Expression analyses of AKHss-T1RsLBD-GFPuv by Sf9 cells at 72 h after transfection. (A–G) Expression of each AKHss-T1RsLBD-GFPuv gene. (H–L) Coexpression of heterodimeric pairs of AKHss-T1RsLBD-GFPuv genes. (A, H) Western blotting analyses. Lanes marked “C” and “S” show the cellular (cytoplasm and organelles) and secreted fractions, respectively, and the numbers above each lane correspond to the samples as follows: (1) T1R1; (2) T1R2; (3) T1R3; 1/3, coexpression of T1R1 and T1R3; 2/3, coexpression of T1R2 and T1R3. (B–D), (I, J) FSEC elution profiles. Cyan and red lines show the cellular and secreted fractions, respectively.
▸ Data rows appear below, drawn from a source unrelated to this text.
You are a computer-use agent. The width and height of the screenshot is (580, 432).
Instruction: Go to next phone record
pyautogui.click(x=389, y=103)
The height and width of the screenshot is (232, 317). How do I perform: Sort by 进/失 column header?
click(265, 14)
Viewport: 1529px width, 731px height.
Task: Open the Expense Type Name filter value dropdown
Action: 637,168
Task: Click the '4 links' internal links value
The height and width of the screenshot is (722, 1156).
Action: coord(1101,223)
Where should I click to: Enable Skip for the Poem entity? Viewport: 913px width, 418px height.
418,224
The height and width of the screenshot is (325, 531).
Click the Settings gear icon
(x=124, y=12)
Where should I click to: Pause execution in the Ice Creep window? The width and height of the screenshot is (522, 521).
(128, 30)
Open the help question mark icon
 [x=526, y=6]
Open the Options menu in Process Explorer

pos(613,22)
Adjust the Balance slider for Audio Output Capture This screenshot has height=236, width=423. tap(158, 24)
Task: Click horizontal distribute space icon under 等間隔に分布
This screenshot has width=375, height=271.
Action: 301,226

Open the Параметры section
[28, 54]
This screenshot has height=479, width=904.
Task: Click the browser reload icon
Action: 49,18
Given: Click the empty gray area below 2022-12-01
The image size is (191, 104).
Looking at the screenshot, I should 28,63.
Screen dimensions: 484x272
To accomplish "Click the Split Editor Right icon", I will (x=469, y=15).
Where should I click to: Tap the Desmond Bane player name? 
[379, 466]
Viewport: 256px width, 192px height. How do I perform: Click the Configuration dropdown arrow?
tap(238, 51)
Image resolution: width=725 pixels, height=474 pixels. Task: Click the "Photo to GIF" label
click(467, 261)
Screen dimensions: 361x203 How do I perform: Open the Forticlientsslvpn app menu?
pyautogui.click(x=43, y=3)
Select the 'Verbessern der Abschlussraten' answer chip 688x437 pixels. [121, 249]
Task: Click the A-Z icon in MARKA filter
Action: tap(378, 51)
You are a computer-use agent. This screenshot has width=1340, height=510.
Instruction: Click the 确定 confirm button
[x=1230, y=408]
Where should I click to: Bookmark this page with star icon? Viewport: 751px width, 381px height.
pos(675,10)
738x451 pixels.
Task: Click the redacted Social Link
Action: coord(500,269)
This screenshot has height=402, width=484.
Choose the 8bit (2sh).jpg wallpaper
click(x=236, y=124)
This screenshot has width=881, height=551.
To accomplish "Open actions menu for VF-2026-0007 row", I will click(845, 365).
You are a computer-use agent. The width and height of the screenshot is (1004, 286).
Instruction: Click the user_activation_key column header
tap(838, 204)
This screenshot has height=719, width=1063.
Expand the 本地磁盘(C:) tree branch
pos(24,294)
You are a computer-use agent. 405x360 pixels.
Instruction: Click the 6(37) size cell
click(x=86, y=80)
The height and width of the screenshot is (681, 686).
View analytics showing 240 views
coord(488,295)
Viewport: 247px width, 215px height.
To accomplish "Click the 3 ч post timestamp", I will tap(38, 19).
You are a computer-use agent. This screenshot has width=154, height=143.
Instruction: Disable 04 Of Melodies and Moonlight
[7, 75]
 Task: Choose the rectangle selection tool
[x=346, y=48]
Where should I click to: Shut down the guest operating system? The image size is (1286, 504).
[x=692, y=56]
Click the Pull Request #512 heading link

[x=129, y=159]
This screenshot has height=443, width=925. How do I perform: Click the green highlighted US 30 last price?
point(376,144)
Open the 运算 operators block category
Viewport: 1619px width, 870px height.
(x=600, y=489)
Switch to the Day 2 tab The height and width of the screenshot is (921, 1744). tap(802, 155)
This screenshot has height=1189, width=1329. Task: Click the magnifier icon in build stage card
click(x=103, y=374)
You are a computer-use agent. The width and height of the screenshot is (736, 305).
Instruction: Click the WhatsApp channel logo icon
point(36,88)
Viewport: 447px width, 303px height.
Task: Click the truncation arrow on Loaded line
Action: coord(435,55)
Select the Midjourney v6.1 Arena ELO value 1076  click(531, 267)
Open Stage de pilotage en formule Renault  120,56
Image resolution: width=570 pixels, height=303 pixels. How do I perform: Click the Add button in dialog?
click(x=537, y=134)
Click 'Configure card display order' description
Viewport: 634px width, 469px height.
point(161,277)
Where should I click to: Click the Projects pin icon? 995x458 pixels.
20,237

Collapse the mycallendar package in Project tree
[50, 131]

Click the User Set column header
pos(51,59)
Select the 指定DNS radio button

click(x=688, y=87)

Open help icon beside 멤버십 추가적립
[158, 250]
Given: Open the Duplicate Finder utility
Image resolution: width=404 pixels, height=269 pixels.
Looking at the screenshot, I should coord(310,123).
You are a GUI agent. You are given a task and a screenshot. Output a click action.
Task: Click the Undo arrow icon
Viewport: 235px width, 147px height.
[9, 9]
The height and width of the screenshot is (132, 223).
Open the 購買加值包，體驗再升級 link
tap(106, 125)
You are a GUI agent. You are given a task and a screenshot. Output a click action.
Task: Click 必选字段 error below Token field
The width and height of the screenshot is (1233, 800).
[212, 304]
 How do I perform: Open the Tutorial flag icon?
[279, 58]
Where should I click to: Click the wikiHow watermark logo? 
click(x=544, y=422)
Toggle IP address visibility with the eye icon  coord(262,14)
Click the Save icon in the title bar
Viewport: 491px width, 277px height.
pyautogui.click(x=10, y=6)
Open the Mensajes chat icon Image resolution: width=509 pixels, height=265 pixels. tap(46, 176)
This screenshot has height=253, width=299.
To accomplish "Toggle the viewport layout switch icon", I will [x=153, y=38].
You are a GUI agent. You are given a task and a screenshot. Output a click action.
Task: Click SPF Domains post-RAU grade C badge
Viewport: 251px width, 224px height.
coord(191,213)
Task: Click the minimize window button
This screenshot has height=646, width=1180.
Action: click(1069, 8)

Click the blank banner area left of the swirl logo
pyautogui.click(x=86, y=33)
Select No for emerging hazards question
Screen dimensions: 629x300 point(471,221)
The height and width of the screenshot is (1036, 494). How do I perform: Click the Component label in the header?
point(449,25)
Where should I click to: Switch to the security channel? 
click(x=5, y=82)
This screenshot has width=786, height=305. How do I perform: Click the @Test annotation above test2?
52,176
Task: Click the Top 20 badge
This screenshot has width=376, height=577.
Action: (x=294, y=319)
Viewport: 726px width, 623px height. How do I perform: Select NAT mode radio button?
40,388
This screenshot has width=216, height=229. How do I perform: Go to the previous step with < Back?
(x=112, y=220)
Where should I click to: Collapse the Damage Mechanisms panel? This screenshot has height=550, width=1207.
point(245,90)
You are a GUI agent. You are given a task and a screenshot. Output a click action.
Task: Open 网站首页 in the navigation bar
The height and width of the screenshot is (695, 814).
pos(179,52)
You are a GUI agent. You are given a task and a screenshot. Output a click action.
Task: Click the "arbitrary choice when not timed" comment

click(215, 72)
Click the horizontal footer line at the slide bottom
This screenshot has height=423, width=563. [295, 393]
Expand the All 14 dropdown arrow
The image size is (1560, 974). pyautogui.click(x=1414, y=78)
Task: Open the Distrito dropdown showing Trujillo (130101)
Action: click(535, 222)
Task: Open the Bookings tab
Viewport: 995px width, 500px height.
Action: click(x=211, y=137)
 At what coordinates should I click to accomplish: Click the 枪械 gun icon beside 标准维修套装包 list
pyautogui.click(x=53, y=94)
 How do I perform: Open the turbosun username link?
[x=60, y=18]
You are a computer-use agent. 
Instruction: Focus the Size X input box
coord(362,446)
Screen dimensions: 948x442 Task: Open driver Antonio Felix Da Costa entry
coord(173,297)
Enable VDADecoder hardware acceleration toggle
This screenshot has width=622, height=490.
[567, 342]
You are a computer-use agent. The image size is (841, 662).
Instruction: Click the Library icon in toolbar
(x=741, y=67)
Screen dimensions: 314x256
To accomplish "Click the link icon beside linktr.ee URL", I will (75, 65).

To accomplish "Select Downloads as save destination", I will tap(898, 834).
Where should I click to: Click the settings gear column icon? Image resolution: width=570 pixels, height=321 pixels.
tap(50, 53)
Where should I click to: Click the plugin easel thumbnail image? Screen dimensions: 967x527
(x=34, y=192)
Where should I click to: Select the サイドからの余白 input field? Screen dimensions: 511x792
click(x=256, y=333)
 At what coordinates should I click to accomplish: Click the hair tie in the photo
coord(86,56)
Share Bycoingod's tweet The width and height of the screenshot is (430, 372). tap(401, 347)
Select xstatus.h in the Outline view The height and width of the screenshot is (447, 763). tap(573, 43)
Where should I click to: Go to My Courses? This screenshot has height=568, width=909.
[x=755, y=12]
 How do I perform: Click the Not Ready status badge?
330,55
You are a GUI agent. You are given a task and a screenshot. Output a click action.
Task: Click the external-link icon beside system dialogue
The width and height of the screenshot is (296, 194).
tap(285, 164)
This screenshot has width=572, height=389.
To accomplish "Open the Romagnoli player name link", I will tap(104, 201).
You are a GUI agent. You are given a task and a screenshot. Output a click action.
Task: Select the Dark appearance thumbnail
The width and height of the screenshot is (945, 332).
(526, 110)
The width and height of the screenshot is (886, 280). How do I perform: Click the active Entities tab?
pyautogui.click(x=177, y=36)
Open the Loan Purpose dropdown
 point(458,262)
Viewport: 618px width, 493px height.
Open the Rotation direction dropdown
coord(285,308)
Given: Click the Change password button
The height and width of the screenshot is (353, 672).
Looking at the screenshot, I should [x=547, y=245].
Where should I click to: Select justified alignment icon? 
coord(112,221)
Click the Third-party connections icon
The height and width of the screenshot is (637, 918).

The open triangle represents the elution volume of the monomeric AKHss-T1RsLBD-GFPuv. (B) T1R1; (C) T1R2; (D) T1R3; (I) coexpression of T1R1 and T1R3; (J) coexpression of T1R2 and T1R3. (E–G), (K, L) Typical confocal microscopic observations of AKHss-T1RsLBD-GFPuv expessing Sf9 cells. (E) T1R1; (F) T1R2; (G) T1R3; (K) coexpression of T1R1 and T1R3; (L) coexpression of T1R2 and T1R3. The scale bars represent 5 μm.